Íamos ao hospital todos os dias para sentar com ela, segurar sua mão, contar para ela as histórias de nossa vida juntos. Ela sempre amou isso. Na última década, ela e eu não cobrimos novos campos, tanto quanto trocamos histórias. Talvez a tenha ajudado a esquecer o tanque de oxigênio que agora servia como seu companheiro constante para o prolongamento da vida. Talvez fosse uma maneira de ela se agarrar a tempos melhores. Talvez houvesse um abismo de dor entre nós e nenhum de nós tinha tempo ou capacidade pulmonar para mergulhos profundos nas trincheiras emocionais.

Ela costumava perguntar à minha mãe por que seu próprio marido a ignorava. Ela chorava quando ele desligava na cara dela, ficava frustrada quando ele a mandava fazer recados para coisas que ele era completamente capaz de fazer sozinho. Nunca vou entender as complexidades de seu relacionamento, mas nunca vou esquecer o que aconteceu quando eu a defendi.

Ela me acordou às 4h30 para me dizer que eu não poderia ficar, que não era mais bem-vindo em sua casa, que ela estava arrependida, mas eu tinha que ir embora naquele momento. Ela já havia feito minha mala. Ela estava chorando. Parei para tomar um café em um posto de gasolina. Liguei para minha mãe. Eu não a vi ou falei com ela por vários anos.

As famílias têm maneiras engraçadas de defender o mau comportamento em favor da manutenção do status quo, às vezes em detrimento da pessoa que estavam tentando proteger em primeiro lugar. Às vezes, não consigo deixar de me perguntar como seria a vida dela se as coisas fossem diferentes.

Ela lentamente se tornou menos móvel. No último ano de sua vida, ela quase nunca saiu de casa. Não gosto de imaginar como ela deve ter se sentido sozinha, como deve ter ficado com medo. Como ela se abaixou na cama enquanto o sol ainda estava alto, como uma mulher que era a vida da festa ficou em dívida com uma conexão com a internet para se manter social.

Eu a vi pela última vez em novembro. Tínhamos revisado as fotos do meu casamento. Ela disse que eu nunca estive tão feliz. Minha mãe fez um sanduíche de queijo para ela. Ela deu de comer ao cachorro. Antes de partir para San Jose, eu pretendia fazer a ela uma última visita. Eu nunca fiz.

No dia em que eu gostaria de poder ter sido a última, ela me pediu para sentar com ela um pouco mais.
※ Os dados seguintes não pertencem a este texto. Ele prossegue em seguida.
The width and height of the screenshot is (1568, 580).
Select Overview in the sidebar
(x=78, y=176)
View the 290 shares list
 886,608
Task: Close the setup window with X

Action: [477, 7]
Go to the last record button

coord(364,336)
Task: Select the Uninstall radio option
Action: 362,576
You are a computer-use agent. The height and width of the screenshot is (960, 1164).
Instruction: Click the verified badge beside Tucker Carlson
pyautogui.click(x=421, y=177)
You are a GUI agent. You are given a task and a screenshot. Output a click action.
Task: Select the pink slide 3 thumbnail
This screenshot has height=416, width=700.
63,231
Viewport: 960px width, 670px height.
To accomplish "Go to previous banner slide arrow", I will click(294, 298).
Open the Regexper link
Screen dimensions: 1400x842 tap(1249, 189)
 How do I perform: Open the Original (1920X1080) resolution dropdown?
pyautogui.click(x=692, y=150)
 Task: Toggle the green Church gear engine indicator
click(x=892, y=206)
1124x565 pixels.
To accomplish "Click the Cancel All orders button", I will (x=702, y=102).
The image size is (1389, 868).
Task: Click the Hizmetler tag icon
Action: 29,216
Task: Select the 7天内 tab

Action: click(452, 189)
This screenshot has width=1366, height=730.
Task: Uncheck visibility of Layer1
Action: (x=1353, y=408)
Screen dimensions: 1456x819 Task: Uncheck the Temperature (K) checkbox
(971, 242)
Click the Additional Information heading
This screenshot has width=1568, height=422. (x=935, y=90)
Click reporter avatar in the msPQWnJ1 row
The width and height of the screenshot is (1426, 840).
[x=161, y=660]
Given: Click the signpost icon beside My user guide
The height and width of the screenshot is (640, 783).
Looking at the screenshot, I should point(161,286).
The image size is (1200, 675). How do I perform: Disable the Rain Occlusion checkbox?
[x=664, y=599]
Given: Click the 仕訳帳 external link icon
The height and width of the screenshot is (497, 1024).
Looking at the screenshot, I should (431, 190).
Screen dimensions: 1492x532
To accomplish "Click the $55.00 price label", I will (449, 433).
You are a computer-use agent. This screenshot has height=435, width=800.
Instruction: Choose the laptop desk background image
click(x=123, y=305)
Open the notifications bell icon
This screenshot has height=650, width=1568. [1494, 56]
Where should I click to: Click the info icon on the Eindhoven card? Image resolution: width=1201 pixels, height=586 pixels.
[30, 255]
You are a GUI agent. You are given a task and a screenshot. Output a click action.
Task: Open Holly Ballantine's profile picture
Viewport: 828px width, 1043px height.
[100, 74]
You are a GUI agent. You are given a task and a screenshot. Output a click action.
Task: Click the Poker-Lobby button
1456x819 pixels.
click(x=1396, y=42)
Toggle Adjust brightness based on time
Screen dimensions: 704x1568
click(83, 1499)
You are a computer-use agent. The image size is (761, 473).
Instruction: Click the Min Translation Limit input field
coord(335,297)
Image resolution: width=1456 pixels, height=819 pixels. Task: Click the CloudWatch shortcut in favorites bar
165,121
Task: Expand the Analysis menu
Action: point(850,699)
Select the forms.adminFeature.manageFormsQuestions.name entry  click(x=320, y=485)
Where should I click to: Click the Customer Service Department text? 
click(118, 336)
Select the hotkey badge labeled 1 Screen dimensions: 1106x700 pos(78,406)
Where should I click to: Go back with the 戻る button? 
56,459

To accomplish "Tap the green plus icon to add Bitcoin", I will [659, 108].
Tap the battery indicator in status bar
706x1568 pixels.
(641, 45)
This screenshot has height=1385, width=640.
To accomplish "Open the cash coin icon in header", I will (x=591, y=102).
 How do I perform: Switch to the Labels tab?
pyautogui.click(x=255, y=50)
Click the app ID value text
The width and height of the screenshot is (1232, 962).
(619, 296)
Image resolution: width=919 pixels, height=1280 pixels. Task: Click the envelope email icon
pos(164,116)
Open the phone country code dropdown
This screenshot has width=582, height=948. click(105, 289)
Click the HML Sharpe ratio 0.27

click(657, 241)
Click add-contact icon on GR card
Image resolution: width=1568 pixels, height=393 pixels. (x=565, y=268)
Ficamos sentados em silêncio, a morfina já tomando conta dela. Por um momento, ela olhou nos meus olhos e pude vê-la novamente. Ela disse que me amava. Eu disse a ela que a amava. Ela me beijou e eu disse adeus. Ela deu ao meu irmão o sinal da paz e dissemos que voltaríamos no dia seguinte, e voltamos, mas não havia como ela saber e Não consigo tirar da minha mente a imagem final que tenho dela, então não vou descrevê-la aqui na esperança de que um dia eu possa esquecer completamente.

Já se passou quase um mês desde que minha tia morreu e algumas noites se passaram sem que eu nem sonho com ela. Nunca sonhei com ninguém do jeito que estou sonhando com ela agora. Ela é jovem de novo, usando sua blusa rosa neon. Ela sorri e eu começo a entrar em pânico sem palavras para as histórias que não tivemos a chance de contar.